Best way to merge/sort two sorted lists?...
Neil Cerutti
horpner at yahoo.com
Thu Dec 6 13:54:27 EST 2007
On 2007-12-06, Aaron Watters <aaron.watters at gmail.com> wrote:
> ...is to forget they are sorted???
>
> While trying to optimize some NUCULAR libraries I discovered
> that the best way to merge 2 sorted lists together
> into a new sorted list is to just append
> them and re-sort. The following test case demonstrates this.
> It can be criticized in many ways: it only tests lists of the same
> size,
> it only uses "hashed" data, etcetera...
> Still, my testing shows "resort everything" is consistently
> two times faster than an explicit python merge even for fairly large
> data.
>
> I'm beginning to think
> a "sorted list merger" might make a nice tiny extension module
> (at least for my purposes).
>
> See timing demonstration code below. Let me know if there
> is a better way or if the test is fatally flawed, please.
>
> --- Aaron Watters
>====
> http://www.xfeedme.com/nucular/pydistro.py/go?FREETEXT=greedy+bastard
>
>==========snip: test code below
> "test different ways to merge two sorted lists"
>
> def ObviousMerge(L1, L2):
<SNIP>
> def AggregateTailMerge(L1, L2):
<SNIP>
Your merge functions are pretty complex; here's a simpler,
obvious solution:
def merge_sorted(a, b):
"""Merge two sorted lists into a new sorted list.

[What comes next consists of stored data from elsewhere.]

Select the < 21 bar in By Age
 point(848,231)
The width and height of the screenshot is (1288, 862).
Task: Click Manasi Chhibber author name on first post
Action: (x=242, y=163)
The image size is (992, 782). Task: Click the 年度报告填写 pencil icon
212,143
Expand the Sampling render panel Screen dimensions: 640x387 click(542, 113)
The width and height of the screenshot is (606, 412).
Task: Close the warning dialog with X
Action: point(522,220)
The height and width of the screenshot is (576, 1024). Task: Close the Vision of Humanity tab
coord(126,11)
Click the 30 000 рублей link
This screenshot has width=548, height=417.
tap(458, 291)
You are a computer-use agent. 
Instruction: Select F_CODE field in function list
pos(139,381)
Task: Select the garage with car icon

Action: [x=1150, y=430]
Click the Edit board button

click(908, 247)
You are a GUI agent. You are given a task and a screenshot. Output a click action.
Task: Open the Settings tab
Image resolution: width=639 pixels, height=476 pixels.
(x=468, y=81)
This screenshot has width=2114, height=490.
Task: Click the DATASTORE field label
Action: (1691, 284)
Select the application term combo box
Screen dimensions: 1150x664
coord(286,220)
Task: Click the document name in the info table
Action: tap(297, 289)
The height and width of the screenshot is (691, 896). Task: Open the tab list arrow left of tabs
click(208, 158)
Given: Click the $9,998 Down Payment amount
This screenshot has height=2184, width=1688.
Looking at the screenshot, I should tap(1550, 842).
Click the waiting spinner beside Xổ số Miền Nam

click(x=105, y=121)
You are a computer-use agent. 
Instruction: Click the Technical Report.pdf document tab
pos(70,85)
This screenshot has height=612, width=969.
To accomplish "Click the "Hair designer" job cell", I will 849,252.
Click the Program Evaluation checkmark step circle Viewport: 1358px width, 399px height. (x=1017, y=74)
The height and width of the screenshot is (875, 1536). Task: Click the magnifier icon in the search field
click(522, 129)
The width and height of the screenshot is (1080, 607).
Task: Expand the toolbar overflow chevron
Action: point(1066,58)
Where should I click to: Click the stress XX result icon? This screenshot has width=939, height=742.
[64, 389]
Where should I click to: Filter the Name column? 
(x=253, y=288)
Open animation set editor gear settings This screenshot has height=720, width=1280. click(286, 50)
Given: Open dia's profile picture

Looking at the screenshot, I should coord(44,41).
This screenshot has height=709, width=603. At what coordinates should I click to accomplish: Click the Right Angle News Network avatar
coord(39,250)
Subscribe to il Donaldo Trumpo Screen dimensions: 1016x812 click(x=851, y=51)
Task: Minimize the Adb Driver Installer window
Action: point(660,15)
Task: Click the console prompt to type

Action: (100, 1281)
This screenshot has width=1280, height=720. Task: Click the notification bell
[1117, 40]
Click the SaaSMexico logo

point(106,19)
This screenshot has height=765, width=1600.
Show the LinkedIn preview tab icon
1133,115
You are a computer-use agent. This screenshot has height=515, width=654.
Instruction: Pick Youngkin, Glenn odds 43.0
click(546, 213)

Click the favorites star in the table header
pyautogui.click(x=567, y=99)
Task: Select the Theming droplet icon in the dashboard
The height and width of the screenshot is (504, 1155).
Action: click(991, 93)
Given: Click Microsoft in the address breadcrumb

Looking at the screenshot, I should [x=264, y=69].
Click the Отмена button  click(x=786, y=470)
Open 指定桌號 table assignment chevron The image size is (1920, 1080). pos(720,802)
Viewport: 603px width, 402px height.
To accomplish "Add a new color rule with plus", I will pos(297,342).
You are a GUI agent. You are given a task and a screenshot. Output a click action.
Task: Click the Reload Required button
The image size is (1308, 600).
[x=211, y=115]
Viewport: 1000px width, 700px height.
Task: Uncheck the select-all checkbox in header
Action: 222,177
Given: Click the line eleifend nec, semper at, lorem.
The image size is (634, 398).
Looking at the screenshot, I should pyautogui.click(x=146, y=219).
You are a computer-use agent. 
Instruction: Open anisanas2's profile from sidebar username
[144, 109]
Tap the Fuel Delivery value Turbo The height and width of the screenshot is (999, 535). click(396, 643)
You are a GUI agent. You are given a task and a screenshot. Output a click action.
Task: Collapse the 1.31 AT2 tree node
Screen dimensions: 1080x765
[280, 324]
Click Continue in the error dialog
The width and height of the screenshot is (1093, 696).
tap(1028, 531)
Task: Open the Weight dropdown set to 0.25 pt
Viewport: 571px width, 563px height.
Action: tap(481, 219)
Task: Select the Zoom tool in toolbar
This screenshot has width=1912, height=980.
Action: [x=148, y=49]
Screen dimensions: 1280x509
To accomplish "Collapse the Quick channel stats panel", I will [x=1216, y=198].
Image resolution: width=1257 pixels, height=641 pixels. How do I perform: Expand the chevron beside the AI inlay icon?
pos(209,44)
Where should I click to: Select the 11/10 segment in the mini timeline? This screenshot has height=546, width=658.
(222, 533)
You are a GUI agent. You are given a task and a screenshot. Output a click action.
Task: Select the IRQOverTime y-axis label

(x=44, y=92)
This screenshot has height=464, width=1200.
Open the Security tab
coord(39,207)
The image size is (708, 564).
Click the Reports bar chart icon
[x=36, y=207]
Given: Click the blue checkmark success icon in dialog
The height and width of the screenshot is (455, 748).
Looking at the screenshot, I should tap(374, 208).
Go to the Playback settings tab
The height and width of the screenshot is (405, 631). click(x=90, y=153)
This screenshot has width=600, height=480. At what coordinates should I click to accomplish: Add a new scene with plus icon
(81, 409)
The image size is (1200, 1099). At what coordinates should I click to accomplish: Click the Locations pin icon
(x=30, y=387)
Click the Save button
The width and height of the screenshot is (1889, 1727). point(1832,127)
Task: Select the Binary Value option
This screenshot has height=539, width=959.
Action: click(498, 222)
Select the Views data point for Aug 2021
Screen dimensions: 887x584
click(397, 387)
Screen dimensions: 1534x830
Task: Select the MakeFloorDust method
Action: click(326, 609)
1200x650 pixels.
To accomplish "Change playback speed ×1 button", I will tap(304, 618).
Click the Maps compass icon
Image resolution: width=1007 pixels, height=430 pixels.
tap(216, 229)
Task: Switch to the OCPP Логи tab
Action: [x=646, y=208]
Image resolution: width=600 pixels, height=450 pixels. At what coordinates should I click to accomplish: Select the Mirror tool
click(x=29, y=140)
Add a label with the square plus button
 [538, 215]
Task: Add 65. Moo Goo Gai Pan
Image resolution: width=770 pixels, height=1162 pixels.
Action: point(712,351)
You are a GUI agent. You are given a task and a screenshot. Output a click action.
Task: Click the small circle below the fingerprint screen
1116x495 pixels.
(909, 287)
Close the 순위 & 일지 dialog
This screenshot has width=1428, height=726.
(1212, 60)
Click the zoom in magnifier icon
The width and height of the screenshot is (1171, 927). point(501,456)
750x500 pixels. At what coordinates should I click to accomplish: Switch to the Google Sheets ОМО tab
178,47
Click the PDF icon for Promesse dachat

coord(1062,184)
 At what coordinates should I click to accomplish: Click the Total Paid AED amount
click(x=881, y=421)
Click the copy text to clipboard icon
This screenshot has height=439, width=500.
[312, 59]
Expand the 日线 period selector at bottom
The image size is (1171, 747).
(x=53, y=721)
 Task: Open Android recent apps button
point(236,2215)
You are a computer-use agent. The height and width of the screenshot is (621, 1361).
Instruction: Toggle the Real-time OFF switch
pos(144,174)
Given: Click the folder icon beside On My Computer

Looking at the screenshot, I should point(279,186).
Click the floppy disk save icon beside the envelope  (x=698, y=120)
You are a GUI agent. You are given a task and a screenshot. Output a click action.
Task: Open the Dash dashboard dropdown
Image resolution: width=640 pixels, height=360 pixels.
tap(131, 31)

>>> merge_sorted(range(10), range(5))
[0, 0, 1, 1, 2, 2, 3, 3, 4, 4, 5, 6, 7, 8, 9]
>>> merge_sorted(range(5), range(10))
[0, 0, 1, 1, 2, 2, 3, 3, 4, 4, 5, 6, 7, 8, 9]
>>> merge_sorted(range(3), [])
[0, 1, 2]
>>> merge_sorted([], range(3))
[0, 1, 2]
>>> merge_sorted([], [])
[]
"""
rval = []
aix, bix = 0, 0
astop, bstop = len(a), len(b)
while aix < astop and bix < bstop:
if a[aix] < b[bix]:
rval.append(a[aix])
aix += 1
else:
rval.append(b[bix])
bix += 1
while aix < astop:
rval.append(a[aix])
aix += 1
while bix < bstop:
rval.append(b[bix])
bix += 1
return rval
It should beat ResortEverything consistently once the lists
become larger than a certain size. Do you get better results at
all with the above function?
--
Neil Cerutti
The audience is asked to remain seated until the end of the recession.